* Exercise task:
Quote the lines that fall between the line containing "Screen dimensions: 700x398" and the line containing "pyautogui.click(x=1143, y=155)", including both of those lines, and nothing else.

* Dataset entries:
--------------------------------------------------

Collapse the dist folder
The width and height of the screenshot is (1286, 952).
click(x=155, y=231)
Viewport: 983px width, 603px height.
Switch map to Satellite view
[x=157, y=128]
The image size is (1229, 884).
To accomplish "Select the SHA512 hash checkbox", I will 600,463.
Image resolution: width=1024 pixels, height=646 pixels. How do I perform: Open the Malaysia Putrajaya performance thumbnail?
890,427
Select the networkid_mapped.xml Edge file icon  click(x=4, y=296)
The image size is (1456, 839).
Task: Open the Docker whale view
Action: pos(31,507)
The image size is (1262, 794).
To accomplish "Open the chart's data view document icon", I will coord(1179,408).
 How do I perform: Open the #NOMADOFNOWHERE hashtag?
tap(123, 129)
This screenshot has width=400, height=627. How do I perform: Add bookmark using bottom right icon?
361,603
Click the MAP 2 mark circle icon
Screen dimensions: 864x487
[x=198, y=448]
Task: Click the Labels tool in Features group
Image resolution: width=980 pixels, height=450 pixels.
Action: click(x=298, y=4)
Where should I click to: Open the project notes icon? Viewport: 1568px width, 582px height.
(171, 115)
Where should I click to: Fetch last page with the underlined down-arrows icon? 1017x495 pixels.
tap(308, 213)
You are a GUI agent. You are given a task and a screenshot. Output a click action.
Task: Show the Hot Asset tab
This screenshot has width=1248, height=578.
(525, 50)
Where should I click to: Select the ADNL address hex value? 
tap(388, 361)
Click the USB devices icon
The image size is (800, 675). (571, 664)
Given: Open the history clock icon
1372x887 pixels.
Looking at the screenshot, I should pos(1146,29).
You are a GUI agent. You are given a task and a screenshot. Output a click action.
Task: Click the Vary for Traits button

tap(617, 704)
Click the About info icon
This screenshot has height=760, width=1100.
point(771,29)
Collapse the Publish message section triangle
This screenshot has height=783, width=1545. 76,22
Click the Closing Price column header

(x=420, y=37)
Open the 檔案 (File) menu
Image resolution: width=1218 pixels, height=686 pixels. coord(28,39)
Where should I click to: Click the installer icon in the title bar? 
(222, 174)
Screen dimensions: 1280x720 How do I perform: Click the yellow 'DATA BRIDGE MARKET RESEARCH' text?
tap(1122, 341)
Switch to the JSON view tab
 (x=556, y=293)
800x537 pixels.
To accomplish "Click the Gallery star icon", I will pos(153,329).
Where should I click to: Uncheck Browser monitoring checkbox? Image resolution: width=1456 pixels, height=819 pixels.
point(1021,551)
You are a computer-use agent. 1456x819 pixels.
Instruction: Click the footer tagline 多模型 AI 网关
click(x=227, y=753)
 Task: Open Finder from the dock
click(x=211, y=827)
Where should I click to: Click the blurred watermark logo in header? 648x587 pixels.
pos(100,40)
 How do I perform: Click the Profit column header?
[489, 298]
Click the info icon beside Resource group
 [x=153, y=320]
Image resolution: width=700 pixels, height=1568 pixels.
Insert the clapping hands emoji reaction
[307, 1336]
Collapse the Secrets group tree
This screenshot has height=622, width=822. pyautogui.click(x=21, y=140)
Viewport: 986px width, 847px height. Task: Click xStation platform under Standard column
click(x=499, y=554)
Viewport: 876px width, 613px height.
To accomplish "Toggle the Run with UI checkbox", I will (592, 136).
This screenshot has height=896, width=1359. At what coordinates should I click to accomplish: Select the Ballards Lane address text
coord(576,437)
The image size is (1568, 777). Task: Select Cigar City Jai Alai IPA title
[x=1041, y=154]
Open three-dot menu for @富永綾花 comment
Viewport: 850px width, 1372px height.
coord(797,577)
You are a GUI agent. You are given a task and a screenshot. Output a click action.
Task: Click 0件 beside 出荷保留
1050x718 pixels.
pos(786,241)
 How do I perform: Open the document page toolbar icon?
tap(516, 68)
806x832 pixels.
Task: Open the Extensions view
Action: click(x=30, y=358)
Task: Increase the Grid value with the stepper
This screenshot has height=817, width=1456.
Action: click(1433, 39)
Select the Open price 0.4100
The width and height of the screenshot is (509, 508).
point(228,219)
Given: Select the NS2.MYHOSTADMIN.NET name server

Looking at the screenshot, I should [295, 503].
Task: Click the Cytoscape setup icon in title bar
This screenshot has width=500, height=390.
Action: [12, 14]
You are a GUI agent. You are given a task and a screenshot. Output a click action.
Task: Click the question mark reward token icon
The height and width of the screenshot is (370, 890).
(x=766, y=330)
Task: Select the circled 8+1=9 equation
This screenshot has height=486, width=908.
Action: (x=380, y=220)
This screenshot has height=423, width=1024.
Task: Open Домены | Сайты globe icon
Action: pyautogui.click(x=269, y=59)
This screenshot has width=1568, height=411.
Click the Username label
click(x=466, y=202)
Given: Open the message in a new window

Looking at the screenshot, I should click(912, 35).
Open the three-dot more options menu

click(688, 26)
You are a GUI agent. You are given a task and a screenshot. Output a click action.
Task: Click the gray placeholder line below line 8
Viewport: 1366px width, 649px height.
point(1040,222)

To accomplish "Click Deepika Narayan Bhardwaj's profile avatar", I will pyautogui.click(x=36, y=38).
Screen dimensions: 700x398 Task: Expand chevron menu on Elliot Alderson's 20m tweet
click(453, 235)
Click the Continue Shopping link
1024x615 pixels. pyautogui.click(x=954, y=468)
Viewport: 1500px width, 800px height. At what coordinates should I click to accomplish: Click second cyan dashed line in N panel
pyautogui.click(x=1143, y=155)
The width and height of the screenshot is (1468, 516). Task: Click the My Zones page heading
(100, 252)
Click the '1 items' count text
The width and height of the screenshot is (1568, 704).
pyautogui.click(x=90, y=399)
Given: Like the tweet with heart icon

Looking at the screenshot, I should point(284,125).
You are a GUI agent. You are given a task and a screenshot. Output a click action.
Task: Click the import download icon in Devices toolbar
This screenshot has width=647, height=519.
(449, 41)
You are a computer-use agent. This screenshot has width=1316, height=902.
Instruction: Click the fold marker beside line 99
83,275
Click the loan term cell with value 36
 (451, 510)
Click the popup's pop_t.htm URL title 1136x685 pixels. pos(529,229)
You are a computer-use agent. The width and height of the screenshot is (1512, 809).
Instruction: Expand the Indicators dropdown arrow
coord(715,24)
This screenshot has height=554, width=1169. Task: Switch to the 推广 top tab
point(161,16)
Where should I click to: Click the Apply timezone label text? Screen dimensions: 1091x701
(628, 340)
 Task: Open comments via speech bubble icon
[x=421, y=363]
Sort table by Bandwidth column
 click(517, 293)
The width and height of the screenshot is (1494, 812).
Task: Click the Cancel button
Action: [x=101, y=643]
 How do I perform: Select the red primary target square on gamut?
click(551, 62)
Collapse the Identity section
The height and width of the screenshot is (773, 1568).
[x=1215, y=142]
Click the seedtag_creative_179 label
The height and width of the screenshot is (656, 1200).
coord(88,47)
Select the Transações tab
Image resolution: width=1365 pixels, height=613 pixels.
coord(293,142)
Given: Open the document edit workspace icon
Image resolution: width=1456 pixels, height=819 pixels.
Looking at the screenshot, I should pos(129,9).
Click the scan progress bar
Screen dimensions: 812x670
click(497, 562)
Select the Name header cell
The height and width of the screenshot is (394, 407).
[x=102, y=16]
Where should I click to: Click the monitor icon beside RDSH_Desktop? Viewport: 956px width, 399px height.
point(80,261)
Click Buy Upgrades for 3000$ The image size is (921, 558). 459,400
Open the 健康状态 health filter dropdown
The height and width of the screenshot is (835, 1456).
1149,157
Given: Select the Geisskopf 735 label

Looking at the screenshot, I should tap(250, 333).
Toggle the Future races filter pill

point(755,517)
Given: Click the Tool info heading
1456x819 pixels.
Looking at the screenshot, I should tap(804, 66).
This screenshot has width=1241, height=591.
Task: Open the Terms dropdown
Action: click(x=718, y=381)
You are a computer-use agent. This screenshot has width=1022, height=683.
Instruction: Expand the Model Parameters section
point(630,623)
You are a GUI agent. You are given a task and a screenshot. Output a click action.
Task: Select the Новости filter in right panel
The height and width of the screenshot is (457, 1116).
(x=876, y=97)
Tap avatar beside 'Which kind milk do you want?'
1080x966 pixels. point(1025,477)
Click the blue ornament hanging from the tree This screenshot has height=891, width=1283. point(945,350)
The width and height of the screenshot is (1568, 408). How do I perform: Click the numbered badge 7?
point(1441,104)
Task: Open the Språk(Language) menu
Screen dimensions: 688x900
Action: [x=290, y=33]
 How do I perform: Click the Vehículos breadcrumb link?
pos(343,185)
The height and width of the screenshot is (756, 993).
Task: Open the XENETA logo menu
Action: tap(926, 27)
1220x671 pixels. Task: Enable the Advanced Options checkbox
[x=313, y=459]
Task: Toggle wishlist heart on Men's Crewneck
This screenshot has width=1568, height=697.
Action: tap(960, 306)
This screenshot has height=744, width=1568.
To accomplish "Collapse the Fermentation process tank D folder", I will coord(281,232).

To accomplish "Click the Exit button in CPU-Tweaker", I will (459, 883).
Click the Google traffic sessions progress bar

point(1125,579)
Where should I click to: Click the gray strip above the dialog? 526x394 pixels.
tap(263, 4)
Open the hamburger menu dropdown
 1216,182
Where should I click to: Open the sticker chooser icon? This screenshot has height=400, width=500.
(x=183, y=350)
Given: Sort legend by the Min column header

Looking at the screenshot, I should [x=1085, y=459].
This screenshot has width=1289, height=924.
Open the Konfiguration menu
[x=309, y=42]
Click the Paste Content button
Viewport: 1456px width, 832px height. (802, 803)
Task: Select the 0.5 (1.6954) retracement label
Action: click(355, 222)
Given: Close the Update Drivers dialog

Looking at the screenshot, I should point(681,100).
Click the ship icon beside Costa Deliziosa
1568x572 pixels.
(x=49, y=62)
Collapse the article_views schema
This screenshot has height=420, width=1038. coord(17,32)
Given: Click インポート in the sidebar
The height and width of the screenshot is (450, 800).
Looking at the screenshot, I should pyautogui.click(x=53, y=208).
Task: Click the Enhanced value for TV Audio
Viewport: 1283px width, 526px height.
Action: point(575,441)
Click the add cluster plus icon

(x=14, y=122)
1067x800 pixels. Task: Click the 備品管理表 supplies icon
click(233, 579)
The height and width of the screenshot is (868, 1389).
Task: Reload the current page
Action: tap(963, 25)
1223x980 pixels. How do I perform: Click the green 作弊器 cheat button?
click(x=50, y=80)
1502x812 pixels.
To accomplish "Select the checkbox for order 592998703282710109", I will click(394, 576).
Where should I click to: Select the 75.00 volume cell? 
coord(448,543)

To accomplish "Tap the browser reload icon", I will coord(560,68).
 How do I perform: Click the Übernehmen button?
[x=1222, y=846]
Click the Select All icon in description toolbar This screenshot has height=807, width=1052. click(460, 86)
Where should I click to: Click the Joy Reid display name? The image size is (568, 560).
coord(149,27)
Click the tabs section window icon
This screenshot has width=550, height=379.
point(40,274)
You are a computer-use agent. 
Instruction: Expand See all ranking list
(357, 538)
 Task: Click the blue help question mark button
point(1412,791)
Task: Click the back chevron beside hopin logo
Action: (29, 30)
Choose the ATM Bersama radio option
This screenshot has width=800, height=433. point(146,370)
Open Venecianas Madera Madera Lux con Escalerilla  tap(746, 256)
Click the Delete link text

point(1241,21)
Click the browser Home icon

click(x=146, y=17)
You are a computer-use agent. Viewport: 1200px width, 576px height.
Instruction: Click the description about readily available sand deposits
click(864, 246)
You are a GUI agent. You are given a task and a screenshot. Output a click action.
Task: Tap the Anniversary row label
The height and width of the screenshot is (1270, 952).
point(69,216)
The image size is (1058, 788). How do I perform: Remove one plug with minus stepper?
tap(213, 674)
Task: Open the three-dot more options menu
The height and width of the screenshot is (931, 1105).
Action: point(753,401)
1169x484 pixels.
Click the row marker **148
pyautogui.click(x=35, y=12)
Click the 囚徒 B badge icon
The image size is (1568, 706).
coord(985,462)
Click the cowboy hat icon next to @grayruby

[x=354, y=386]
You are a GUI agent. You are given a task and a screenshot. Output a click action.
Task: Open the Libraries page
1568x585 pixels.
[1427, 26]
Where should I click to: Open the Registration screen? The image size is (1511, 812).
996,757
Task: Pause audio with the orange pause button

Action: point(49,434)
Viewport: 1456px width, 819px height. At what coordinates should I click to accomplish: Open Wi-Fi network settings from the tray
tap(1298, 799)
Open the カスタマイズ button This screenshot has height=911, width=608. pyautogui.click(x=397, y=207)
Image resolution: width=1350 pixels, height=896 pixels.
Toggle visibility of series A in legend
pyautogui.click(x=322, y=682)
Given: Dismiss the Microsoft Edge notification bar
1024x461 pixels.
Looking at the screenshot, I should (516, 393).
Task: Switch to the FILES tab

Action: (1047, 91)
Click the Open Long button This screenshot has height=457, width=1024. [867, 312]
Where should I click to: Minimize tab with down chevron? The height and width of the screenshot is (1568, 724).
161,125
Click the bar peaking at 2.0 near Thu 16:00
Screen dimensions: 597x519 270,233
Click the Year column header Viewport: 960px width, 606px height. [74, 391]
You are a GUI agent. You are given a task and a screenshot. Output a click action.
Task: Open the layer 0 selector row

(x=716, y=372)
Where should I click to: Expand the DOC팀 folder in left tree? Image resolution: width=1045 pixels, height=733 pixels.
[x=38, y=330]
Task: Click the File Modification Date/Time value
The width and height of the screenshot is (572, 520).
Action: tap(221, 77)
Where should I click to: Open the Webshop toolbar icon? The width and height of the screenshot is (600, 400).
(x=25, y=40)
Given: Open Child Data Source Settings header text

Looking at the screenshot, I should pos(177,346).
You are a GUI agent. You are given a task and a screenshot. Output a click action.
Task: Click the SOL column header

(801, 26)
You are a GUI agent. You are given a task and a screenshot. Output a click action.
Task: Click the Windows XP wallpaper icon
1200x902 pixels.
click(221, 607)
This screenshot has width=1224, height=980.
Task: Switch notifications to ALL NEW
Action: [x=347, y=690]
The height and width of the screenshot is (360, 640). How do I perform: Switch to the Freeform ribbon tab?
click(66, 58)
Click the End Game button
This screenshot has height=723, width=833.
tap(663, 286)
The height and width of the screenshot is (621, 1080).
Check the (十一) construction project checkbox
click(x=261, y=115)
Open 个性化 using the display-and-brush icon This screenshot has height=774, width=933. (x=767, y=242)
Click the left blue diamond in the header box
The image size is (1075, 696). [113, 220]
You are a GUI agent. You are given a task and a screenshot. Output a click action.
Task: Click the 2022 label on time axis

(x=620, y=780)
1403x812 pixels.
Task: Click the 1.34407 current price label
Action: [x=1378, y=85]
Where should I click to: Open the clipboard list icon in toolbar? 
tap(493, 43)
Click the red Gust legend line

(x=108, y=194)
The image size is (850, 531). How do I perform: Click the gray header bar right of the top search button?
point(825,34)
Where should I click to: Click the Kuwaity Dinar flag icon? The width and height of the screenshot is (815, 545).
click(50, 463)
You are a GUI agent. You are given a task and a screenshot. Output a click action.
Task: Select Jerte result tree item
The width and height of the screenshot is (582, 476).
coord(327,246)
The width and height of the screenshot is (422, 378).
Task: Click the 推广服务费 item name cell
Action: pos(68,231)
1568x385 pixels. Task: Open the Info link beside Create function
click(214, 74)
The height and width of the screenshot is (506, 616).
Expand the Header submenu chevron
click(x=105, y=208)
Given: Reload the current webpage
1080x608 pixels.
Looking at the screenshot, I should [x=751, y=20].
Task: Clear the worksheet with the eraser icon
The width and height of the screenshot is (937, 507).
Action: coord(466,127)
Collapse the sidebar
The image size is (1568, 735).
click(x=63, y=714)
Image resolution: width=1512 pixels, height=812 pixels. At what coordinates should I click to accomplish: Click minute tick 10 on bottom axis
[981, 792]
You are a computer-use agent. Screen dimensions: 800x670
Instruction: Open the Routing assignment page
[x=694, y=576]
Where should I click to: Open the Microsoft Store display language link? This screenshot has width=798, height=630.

--------------------------------------------------

* The response:
Screen dimensions: 700x398 Task: Expand chevron menu on Elliot Alderson's 20m tweet
click(453, 235)
Click the Continue Shopping link
1024x615 pixels. pyautogui.click(x=954, y=468)
Viewport: 1500px width, 800px height. At what coordinates should I click to accomplish: Click second cyan dashed line in N panel
pyautogui.click(x=1143, y=155)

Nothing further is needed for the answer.